§ Parts of the exercise
a: What range of x values does the trigonometric equation solution say to use?
b: Repeat the part of the trigonometric equation solution that opens with the words containing "Solve the given" and closes with "sine to cosine.".
c: Please carry on the trigonometric equation solution from the point where it stops.

§ Document segment
—————
Question

Solve the given trigonometric equations analytically and by use of a calculator. Compare results. Use values of $$x$$ for $$0 \\leq x<2 \\pi$$.\n$$2 \\sin x = \\tan x$$

Answer

**step1 Rewrite the equation using sine and cosine**

The given equation involves both sine and tangent functions. To solve it, we should express tangent in terms of sine and cosine. Recall that the tangent function is defined as the ratio of sine to cosine.

$$\tan x = \frac{\sin x}{\cos x}$$

Substitute this identity into the given equation:

$$2 \sin x = \frac{\sin x}{\cos x}$$

**step2 Rearrange the equation and factorize**

To solve for x, move all terms to one side of the equation and factor out common terms. This allows us to consider separate cases where each factor equals zero.

$$2 \sin x - \frac{\sin x}{\cos x} = 0$$

Factor out $$\sin x$$ from both terms:

$$\sin x \left( 2 - \frac{1}{\cos x} \right) = 0$$

**step3 Solve for x by setting each factor to zero**

For the product of two factors to be zero, at least one of the factors must be zero. This leads to two separate cases to solve.
—————
§ Given entries
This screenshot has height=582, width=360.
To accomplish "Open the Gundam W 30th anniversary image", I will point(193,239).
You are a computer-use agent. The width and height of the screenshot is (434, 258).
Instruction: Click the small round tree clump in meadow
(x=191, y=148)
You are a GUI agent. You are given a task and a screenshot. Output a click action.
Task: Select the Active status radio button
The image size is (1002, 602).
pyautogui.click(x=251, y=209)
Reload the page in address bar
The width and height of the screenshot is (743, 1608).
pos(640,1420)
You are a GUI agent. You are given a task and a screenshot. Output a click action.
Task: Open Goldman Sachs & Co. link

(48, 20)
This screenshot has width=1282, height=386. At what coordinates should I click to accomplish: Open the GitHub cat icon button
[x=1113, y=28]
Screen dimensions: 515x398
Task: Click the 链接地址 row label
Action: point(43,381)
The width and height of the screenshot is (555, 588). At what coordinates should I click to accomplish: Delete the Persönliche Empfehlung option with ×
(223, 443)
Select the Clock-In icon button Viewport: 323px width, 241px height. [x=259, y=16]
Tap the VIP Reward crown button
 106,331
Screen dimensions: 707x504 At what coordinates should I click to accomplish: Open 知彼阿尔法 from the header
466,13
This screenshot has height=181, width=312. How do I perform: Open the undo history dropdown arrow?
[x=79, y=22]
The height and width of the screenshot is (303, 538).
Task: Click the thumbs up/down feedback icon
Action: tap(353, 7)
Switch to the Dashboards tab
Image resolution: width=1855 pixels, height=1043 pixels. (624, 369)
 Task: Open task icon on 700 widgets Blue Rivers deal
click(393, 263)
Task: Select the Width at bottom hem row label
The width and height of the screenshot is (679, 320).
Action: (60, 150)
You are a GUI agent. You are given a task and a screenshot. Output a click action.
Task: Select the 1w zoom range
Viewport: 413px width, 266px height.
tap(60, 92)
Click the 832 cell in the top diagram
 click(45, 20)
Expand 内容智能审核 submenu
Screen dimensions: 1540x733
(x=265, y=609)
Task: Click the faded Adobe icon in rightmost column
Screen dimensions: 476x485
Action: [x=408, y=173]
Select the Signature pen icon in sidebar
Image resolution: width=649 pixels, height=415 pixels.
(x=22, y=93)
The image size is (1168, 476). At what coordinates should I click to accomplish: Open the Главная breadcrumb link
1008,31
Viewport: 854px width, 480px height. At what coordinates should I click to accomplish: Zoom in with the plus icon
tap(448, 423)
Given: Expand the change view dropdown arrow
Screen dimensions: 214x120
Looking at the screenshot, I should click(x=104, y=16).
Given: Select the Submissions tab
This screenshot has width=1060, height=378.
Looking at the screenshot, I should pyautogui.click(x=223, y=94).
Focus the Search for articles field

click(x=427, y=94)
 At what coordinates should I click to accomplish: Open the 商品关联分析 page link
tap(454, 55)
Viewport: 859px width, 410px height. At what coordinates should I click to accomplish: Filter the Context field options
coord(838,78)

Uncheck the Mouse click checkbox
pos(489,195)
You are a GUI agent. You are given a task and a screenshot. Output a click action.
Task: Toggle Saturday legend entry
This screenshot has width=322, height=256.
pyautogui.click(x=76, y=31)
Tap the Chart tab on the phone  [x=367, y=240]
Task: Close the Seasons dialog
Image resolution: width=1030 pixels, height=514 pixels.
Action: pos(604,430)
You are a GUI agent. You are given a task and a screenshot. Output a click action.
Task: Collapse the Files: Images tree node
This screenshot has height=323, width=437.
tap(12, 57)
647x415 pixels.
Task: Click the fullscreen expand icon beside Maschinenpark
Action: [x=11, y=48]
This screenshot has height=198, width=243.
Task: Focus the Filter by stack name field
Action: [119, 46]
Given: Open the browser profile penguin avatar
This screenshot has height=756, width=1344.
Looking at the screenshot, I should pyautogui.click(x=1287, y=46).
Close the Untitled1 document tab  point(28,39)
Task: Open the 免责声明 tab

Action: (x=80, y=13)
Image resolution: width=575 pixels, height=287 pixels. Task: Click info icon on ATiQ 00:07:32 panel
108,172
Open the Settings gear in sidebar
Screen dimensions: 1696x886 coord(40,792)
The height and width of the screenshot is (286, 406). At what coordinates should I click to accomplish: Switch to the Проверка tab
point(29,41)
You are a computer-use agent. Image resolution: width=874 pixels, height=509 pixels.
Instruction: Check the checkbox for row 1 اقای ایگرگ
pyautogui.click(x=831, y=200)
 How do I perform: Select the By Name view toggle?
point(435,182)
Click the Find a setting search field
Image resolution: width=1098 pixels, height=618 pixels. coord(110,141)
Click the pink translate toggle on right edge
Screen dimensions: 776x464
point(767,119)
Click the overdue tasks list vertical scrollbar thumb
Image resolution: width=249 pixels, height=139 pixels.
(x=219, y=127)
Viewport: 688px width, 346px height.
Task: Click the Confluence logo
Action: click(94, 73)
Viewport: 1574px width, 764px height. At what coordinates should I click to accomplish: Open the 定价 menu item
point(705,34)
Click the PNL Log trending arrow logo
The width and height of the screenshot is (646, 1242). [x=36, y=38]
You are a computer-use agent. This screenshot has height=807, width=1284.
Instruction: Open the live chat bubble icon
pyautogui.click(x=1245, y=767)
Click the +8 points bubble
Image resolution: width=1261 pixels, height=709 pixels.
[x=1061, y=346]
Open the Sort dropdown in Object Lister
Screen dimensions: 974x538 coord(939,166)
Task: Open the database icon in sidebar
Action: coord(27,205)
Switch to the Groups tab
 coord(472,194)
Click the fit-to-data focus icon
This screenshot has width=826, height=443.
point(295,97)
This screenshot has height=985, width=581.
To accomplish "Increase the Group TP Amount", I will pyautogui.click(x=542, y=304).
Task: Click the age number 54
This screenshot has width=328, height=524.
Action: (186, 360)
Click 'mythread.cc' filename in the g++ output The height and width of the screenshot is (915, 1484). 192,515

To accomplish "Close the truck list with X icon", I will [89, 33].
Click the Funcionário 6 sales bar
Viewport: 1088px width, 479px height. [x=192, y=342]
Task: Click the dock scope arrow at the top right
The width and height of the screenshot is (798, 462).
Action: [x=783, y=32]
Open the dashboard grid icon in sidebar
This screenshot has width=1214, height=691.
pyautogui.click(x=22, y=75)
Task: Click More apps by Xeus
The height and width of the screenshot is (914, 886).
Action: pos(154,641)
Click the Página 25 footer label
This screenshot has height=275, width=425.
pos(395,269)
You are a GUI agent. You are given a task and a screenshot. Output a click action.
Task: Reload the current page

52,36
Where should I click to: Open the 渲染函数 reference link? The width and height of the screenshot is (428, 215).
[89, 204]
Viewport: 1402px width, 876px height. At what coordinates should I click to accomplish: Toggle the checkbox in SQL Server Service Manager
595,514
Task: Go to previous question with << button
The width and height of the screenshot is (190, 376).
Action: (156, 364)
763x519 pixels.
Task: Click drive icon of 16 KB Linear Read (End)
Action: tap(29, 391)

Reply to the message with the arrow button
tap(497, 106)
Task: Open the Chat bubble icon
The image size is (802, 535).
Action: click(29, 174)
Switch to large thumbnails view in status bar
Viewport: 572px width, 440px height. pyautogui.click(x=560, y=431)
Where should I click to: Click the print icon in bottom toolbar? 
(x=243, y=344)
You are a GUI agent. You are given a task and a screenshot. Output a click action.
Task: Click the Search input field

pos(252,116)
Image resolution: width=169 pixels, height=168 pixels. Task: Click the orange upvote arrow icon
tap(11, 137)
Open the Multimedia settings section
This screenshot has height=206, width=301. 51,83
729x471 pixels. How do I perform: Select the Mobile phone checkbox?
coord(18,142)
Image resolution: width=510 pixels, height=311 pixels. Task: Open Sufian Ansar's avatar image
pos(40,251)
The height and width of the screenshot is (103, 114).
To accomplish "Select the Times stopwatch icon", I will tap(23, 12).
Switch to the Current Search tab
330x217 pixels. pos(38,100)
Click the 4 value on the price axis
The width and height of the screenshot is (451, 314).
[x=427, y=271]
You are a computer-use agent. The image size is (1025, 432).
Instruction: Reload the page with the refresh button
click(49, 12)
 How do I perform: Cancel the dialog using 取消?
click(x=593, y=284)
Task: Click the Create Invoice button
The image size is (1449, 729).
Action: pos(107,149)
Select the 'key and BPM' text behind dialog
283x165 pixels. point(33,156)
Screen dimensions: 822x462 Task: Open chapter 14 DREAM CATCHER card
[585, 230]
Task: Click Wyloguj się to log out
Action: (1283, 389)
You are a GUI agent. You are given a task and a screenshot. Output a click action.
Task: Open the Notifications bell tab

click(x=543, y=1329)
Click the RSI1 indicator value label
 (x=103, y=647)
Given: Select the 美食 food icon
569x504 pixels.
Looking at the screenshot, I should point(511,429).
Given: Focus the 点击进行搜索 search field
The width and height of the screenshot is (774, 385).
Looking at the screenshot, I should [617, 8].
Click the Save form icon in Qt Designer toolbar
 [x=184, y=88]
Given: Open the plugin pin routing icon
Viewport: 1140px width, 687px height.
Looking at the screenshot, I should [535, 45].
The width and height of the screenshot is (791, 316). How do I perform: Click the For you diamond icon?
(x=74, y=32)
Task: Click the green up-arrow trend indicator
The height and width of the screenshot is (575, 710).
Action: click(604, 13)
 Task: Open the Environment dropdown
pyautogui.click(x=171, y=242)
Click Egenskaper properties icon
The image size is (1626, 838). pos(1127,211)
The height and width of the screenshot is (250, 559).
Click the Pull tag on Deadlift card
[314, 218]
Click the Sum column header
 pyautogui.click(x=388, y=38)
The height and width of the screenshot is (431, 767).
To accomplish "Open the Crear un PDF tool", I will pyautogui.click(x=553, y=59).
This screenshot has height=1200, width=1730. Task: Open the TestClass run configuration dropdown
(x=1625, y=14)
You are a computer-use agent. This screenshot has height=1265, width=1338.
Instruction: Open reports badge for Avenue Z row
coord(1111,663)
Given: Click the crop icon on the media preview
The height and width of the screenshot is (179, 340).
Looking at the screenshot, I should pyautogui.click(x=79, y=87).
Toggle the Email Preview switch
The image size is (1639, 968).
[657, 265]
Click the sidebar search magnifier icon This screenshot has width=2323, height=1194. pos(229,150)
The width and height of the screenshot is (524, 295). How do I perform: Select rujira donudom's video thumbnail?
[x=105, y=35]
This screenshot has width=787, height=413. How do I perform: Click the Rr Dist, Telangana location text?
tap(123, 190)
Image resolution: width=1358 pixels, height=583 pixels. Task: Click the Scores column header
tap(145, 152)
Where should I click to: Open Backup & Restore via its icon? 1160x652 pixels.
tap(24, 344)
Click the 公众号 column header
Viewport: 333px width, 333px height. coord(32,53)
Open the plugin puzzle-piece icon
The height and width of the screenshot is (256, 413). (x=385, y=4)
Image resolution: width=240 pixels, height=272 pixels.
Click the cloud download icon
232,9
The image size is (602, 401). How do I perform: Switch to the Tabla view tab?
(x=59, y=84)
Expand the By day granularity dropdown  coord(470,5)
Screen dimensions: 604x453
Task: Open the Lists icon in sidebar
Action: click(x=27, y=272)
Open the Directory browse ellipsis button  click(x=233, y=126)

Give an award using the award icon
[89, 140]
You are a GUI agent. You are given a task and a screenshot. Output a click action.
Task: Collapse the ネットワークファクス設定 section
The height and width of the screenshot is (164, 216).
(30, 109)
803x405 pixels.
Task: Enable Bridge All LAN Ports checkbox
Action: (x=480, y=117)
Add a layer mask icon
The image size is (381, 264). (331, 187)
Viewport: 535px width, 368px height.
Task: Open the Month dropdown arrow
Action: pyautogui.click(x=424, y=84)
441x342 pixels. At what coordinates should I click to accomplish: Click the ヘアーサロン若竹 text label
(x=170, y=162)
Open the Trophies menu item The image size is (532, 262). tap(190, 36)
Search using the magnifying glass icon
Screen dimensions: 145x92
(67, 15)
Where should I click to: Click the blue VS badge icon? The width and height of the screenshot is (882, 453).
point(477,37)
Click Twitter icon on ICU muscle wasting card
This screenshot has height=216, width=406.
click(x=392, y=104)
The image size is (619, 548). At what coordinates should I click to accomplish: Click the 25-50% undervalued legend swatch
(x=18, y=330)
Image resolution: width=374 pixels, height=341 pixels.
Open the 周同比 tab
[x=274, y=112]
—————
§ Results of the tasks
a: 0 ≤ x < 2π

b:
Solve the given trigonometric equations analytically and by use of a calculator. Compare results. Use values of $$x$$ for $$0 \\leq x<2 \\pi$$.\n$$2 \\sin x = \\tan x$$

Answer

**step1 Rewrite the equation using sine and cosine**

The given equation involves both sine and tangent functions. To solve it, we should express tangent in terms of sine and cosine. Recall that the tangent function is defined as the ratio of sine to cosine.

c:
Case 1: Set the first factor, $$\sin x$$, to zero.

$$\sin x = 0$$

For $$0 \leq x < 2\pi$$, the values of x for which $$\sin x = 0$$ are:

$$x = 0, \pi$$

Case 2: Set the second factor, $$2 - \frac{1}{\cos x}$$, to zero.

$$2 - \frac{1}{\cos x} = 0$$

Rearrange the equation to solve for $$\cos x$$:

$$2 = \frac{1}{\cos x}$$

$$\cos x = \frac{1}{2}$$

For $$0 \leq x < 2\pi$$, the values of x for which $$\cos x = \frac{1}{2}$$ are:

$$x = \frac{\pi}{3}, \frac{5\pi}{3}$$

**step4 Check for restricted values**

Since the original equation involves $$\tan x$$, the values of x for which $$\cos x = 0$$ are not allowed, as tangent would be undefined. These values are $$x = \frac{\pi}{2}$$ and $$x = \frac{3\pi}{2}$$. None of the solutions found in the previous step coincide with these restricted values, so all solutions are valid.

**step5 Compare analytical results with calculator verification**

The analytical solutions found are $$x = 0, \pi, \frac{\pi}{3}, \frac{5\pi}{3}$$. To compare with a calculator, one would typically input the left-hand side ($$y_1 = 2 \sin x$$) and the right-hand side ($$y_2 = \tan x$$) into a graphing calculator and find the intersection points within the specified domain. Alternatively, one can numerically evaluate both sides of the equation for each solution using a calculator.

For $$x=0$$: $$2 \sin(0) = 0$$, $$\tan(0) = 0$$. (Match)

For $$x=\pi$$: $$2 \sin(\pi) = 0$$, $$\tan(\pi) = 0$$. (Match)

For $$x=\frac{\pi}{3}$$: $$2 \sin(\frac{\pi}{3}) = 2 \times \frac{\sqrt{3}}{2} = \sqrt{3}$$, $$\tan(\frac{\pi}{3}) = \sqrt{3}$$. (Match)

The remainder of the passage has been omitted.